Element and text location rows
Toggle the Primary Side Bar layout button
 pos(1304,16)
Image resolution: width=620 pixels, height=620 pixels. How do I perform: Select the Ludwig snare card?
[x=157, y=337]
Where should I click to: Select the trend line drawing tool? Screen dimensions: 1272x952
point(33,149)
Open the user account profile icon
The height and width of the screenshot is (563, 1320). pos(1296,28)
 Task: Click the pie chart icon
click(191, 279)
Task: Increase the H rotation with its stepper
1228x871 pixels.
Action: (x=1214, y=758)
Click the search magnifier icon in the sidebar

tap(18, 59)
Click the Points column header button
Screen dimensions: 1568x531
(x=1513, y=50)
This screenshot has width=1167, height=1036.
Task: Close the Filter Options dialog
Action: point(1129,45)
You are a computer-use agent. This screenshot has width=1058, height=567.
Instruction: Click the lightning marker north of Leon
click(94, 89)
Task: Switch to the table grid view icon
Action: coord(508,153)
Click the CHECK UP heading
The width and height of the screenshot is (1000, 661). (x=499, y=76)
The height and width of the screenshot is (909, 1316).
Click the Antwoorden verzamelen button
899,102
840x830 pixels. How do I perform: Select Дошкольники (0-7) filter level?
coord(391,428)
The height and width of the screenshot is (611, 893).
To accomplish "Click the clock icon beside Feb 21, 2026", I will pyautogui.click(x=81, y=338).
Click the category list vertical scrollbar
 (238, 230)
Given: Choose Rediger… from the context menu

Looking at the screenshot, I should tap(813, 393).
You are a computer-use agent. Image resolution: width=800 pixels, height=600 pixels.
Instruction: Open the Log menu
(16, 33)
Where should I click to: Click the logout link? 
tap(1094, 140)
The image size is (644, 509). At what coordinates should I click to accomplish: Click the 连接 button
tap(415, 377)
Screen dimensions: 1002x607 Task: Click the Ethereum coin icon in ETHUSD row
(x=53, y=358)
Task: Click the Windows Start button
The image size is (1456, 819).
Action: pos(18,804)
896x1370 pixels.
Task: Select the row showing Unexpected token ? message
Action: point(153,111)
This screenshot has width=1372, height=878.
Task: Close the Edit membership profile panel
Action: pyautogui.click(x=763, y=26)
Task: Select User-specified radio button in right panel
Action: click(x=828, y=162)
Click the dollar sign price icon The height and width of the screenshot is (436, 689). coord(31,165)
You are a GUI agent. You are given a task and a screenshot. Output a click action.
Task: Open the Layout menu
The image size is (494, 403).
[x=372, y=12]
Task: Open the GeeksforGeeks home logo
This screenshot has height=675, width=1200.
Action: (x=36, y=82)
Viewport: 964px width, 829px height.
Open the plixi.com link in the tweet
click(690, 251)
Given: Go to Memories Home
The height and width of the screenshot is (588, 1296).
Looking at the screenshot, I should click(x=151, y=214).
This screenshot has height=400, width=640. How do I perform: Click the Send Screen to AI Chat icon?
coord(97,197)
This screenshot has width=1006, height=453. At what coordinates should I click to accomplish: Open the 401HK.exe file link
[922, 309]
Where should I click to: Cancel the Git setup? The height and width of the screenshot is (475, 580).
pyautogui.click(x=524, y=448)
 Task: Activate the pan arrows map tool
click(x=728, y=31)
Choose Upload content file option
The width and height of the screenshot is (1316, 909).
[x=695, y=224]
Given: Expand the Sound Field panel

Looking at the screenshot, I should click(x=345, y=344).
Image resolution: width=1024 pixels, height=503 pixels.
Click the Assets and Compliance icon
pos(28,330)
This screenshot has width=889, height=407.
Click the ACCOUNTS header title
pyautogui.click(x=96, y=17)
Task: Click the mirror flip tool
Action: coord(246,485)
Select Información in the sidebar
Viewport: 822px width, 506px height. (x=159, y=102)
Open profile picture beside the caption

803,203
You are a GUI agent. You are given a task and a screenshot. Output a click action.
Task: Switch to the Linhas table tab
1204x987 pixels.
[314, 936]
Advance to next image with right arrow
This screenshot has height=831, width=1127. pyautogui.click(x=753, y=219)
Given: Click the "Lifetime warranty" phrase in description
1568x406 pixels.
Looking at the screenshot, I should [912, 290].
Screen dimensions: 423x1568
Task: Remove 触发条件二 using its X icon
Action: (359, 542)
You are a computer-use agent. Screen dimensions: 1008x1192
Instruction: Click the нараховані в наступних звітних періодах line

Exercise task
Could you reproduce only the rows starting at the line containing "Click the dollar" and ending at the line containing "click(690, 251)", with the requests left unchanged and every click coordinate in the answers scaled by 1.4 and rounded to whole numbers, halves going up?

Worked solution
Click the dollar sign price icon The height and width of the screenshot is (436, 689). coord(43,231)
You are a GUI agent. You are given a task and a screenshot. Output a click action.
Task: Open the Layout menu
The image size is (494, 403).
[x=521, y=17]
Task: Open the GeeksforGeeks home logo
This screenshot has height=675, width=1200.
Action: (x=50, y=115)
Viewport: 964px width, 829px height.
Open the plixi.com link in the tweet
click(966, 351)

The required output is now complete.